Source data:
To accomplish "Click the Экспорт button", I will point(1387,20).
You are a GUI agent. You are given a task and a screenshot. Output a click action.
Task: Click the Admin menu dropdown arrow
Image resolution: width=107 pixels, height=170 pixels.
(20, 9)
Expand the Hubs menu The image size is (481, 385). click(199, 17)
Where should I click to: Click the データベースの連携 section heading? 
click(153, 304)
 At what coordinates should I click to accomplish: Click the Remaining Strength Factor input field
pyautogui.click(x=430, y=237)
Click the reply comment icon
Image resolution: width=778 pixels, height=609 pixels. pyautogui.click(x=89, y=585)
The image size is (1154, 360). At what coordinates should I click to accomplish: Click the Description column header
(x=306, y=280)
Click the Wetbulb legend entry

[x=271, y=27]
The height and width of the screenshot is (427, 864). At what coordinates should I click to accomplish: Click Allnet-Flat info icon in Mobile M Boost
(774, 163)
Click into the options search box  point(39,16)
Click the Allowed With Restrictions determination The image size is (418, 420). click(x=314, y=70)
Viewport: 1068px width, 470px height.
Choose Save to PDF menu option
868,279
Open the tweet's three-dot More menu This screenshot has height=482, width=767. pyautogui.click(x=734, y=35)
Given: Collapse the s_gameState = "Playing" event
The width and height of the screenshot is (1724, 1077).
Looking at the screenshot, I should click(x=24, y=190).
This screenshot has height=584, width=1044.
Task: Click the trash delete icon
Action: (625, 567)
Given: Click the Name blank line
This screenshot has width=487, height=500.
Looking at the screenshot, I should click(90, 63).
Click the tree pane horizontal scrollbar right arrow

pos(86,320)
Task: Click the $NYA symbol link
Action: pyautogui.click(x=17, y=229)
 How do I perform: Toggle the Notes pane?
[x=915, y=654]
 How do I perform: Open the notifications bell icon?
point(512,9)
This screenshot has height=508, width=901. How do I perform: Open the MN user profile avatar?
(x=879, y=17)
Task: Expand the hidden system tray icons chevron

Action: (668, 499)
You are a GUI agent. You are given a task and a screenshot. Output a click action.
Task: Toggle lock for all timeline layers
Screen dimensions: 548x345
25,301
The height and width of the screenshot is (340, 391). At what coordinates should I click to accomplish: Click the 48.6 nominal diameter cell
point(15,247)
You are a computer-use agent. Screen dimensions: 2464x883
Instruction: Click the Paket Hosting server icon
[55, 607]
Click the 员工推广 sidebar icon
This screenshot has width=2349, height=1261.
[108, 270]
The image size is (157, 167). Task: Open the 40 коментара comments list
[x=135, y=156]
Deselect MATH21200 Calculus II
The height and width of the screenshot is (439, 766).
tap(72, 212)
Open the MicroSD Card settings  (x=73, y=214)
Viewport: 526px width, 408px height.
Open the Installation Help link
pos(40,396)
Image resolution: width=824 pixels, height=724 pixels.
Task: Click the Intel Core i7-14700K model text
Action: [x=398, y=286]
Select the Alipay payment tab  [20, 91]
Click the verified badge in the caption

■ Action item
Every record above is to be transcribed exactly as written.

■ Completed exercise
To accomplish "Click the Экспорт button", I will point(1387,20).
You are a GUI agent. You are given a task and a screenshot. Output a click action.
Task: Click the Admin menu dropdown arrow
Image resolution: width=107 pixels, height=170 pixels.
(20, 9)
Expand the Hubs menu The image size is (481, 385). click(199, 17)
Where should I click to: Click the データベースの連携 section heading? 
click(153, 304)
 At what coordinates should I click to accomplish: Click the Remaining Strength Factor input field
pyautogui.click(x=430, y=237)
Click the reply comment icon
Image resolution: width=778 pixels, height=609 pixels. pyautogui.click(x=89, y=585)
The image size is (1154, 360). At what coordinates should I click to accomplish: Click the Description column header
(x=306, y=280)
Click the Wetbulb legend entry

[x=271, y=27]
The height and width of the screenshot is (427, 864). At what coordinates should I click to accomplish: Click Allnet-Flat info icon in Mobile M Boost
(774, 163)
Click into the options search box  point(39,16)
Click the Allowed With Restrictions determination The image size is (418, 420). click(x=314, y=70)
Viewport: 1068px width, 470px height.
Choose Save to PDF menu option
868,279
Open the tweet's three-dot More menu This screenshot has height=482, width=767. pyautogui.click(x=734, y=35)
Given: Collapse the s_gameState = "Playing" event
The width and height of the screenshot is (1724, 1077).
Looking at the screenshot, I should click(x=24, y=190).
This screenshot has height=584, width=1044.
Task: Click the trash delete icon
Action: (625, 567)
Given: Click the Name blank line
This screenshot has width=487, height=500.
Looking at the screenshot, I should click(90, 63).
Click the tree pane horizontal scrollbar right arrow

pos(86,320)
Task: Click the $NYA symbol link
Action: pyautogui.click(x=17, y=229)
 How do I perform: Toggle the Notes pane?
[x=915, y=654]
 How do I perform: Open the notifications bell icon?
point(512,9)
This screenshot has height=508, width=901. How do I perform: Open the MN user profile avatar?
(x=879, y=17)
Task: Expand the hidden system tray icons chevron

Action: (668, 499)
You are a GUI agent. You are given a task and a screenshot. Output a click action.
Task: Toggle lock for all timeline layers
Screen dimensions: 548x345
25,301
The height and width of the screenshot is (340, 391). At what coordinates should I click to accomplish: Click the 48.6 nominal diameter cell
point(15,247)
You are a computer-use agent. Screen dimensions: 2464x883
Instruction: Click the Paket Hosting server icon
[55, 607]
Click the 员工推广 sidebar icon
This screenshot has width=2349, height=1261.
[108, 270]
The image size is (157, 167). Task: Open the 40 коментара comments list
[x=135, y=156]
Deselect MATH21200 Calculus II
The height and width of the screenshot is (439, 766).
tap(72, 212)
Open the MicroSD Card settings  (x=73, y=214)
Viewport: 526px width, 408px height.
Open the Installation Help link
pos(40,396)
Image resolution: width=824 pixels, height=724 pixels.
Task: Click the Intel Core i7-14700K model text
Action: [x=398, y=286]
Select the Alipay payment tab  [20, 91]
Click the verified badge in the caption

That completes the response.